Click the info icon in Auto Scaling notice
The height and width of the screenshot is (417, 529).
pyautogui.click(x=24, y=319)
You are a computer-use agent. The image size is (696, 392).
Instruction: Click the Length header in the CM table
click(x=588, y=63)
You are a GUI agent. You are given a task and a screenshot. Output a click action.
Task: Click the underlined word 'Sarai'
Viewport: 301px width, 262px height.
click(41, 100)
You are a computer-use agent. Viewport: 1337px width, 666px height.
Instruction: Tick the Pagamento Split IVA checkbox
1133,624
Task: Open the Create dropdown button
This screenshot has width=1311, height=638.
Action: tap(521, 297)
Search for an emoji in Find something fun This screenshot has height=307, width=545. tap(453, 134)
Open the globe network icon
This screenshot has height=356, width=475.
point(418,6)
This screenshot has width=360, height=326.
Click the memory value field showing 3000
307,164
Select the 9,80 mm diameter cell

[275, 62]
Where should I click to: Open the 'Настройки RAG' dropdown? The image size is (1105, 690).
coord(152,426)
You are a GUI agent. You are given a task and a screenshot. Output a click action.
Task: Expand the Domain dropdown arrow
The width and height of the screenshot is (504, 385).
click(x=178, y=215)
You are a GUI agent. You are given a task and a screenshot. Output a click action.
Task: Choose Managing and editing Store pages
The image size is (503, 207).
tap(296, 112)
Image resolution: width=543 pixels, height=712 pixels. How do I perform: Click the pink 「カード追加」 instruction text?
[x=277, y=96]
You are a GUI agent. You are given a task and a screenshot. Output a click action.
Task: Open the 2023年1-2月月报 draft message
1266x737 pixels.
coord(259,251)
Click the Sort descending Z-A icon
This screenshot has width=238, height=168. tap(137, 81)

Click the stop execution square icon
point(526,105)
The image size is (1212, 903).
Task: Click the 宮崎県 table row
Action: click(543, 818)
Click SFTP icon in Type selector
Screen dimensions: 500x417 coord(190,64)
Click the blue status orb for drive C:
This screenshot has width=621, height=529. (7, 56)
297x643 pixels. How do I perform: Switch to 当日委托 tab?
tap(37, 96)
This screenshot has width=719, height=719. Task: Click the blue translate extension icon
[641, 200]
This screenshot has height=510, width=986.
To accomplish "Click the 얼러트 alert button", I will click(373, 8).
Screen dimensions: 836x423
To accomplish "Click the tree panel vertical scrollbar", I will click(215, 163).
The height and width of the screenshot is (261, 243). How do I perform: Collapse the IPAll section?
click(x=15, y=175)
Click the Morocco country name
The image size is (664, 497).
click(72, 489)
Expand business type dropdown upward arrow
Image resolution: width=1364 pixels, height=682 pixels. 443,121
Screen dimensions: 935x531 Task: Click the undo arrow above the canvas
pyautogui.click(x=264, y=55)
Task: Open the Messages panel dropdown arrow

→ EXERCISE:
Write out all of the records exactly as they stand above.

→ REPLY TO THE EXERCISE:
Click the info icon in Auto Scaling notice
The height and width of the screenshot is (417, 529).
pyautogui.click(x=24, y=319)
You are a computer-use agent. The image size is (696, 392).
Instruction: Click the Length header in the CM table
click(x=588, y=63)
You are a GUI agent. You are given a task and a screenshot. Output a click action.
Task: Click the underlined word 'Sarai'
Viewport: 301px width, 262px height.
click(41, 100)
You are a computer-use agent. Viewport: 1337px width, 666px height.
Instruction: Tick the Pagamento Split IVA checkbox
1133,624
Task: Open the Create dropdown button
This screenshot has width=1311, height=638.
Action: tap(521, 297)
Search for an emoji in Find something fun This screenshot has height=307, width=545. tap(453, 134)
Open the globe network icon
This screenshot has height=356, width=475.
point(418,6)
This screenshot has width=360, height=326.
Click the memory value field showing 3000
307,164
Select the 9,80 mm diameter cell

[275, 62]
Where should I click to: Open the 'Настройки RAG' dropdown? The image size is (1105, 690).
coord(152,426)
You are a GUI agent. You are given a task and a screenshot. Output a click action.
Task: Expand the Domain dropdown arrow
The width and height of the screenshot is (504, 385).
click(x=178, y=215)
You are a GUI agent. You are given a task and a screenshot. Output a click action.
Task: Choose Managing and editing Store pages
The image size is (503, 207).
tap(296, 112)
Image resolution: width=543 pixels, height=712 pixels. How do I perform: Click the pink 「カード追加」 instruction text?
[x=277, y=96]
You are a GUI agent. You are given a task and a screenshot. Output a click action.
Task: Open the 2023年1-2月月报 draft message
1266x737 pixels.
coord(259,251)
Click the Sort descending Z-A icon
This screenshot has width=238, height=168. tap(137, 81)

Click the stop execution square icon
point(526,105)
The image size is (1212, 903).
Task: Click the 宮崎県 table row
Action: click(543, 818)
Click SFTP icon in Type selector
Screen dimensions: 500x417 coord(190,64)
Click the blue status orb for drive C:
This screenshot has width=621, height=529. (7, 56)
297x643 pixels. How do I perform: Switch to 当日委托 tab?
tap(37, 96)
This screenshot has width=719, height=719. Task: Click the blue translate extension icon
[641, 200]
This screenshot has height=510, width=986.
To accomplish "Click the 얼러트 alert button", I will click(373, 8).
Screen dimensions: 836x423
To accomplish "Click the tree panel vertical scrollbar", I will click(215, 163).
The height and width of the screenshot is (261, 243). How do I perform: Collapse the IPAll section?
click(x=15, y=175)
Click the Morocco country name
The image size is (664, 497).
click(72, 489)
Expand business type dropdown upward arrow
Image resolution: width=1364 pixels, height=682 pixels. 443,121
Screen dimensions: 935x531 Task: Click the undo arrow above the canvas
pyautogui.click(x=264, y=55)
Task: Open the Messages panel dropdown arrow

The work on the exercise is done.